Pesach Spinach Lasagna

April 27, 2016

Raanana residents will confirm that the courtyard alongside the Maccabi building is always full of birds as a local bakery, or individual, empties giant bags of torn-up bread against a lamp post every day.

I passed this lamp post on Sunday, and spotted just a few birds pecking dejectedly for crumbs between the cracks in the sidewalk, and when I passed by again on Monday, this bird-feeding hot-spot was entirely deserted.

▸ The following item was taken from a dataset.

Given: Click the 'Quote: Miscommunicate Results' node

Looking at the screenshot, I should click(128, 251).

If you, too, feel deprived of all your favorite foods,  then you're sure to appreciate this easy-make and kosher for Pesach Italian Style Lasagna.



2 onions, finely chopped
3 cloves garlic, crushed
Olive oil to fry
2 containers mushrooms, sliced*
2 containers cottage cheese
2 cups grated mozzarella
2 eggs, lightly beaten with a fork
1/2 cup grated Parmesan
1 large jar Marinara pasta sauce (on sale)
1/3 cup grated Parmesan 
Salt and pepper
Matza sheets

* Can use 400 grams thawed spinach OR grated zucchini if preferred. By container I'm referring to the green baskets mushrooms are sold in.

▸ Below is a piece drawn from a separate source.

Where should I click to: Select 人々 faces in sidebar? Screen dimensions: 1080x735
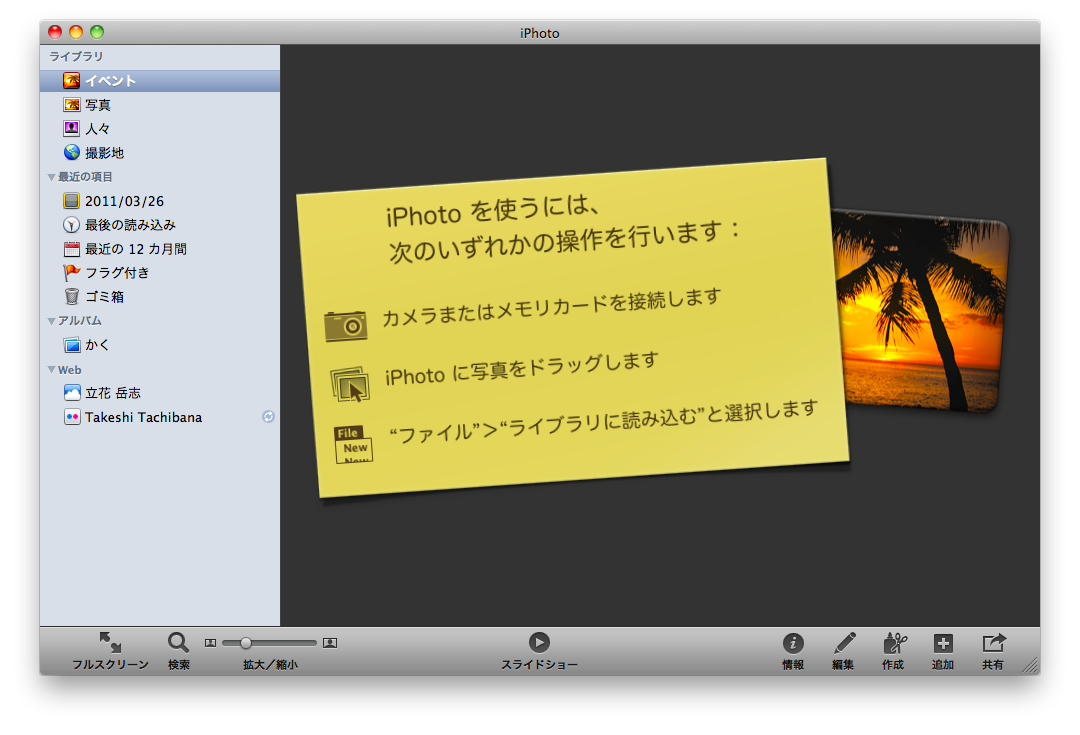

1: Heat the olive oil, fry the onions till lightly browned then add the garlic and the mushrooms and fry till the mushrooms have softened and water has evaporated.
2: Mix the cottage cheese, 1 cup of mozzarella and the eggs together and season well with salt and pepper.
3: Spoon 1/3 of the Marinara sauce on the bottom of a standard foil baking dish, soak 3 sheets of matza in water for 1 to 2 minutes then shake off the excess water, and line the bottom of your dish, breaking matza to fit if necessary.
4: Spoon over 1/2 of the cheese mixture, followed by 1/2 of the mushroom mixture, and then another 1/3 of the Marinara sauce.
5: Repeat with another layer of water-dipped matza followed by remaining cheese mixture and mushroom mixture.
6: Top lasagna with remaining Marinara, 1 cup of mozzarella and the grated Parmesan, cover with foil and bake at 180 C for 30 minutes then uncover and bake a further 10 to 15 minutes till lightly browned and cheese is bubbling.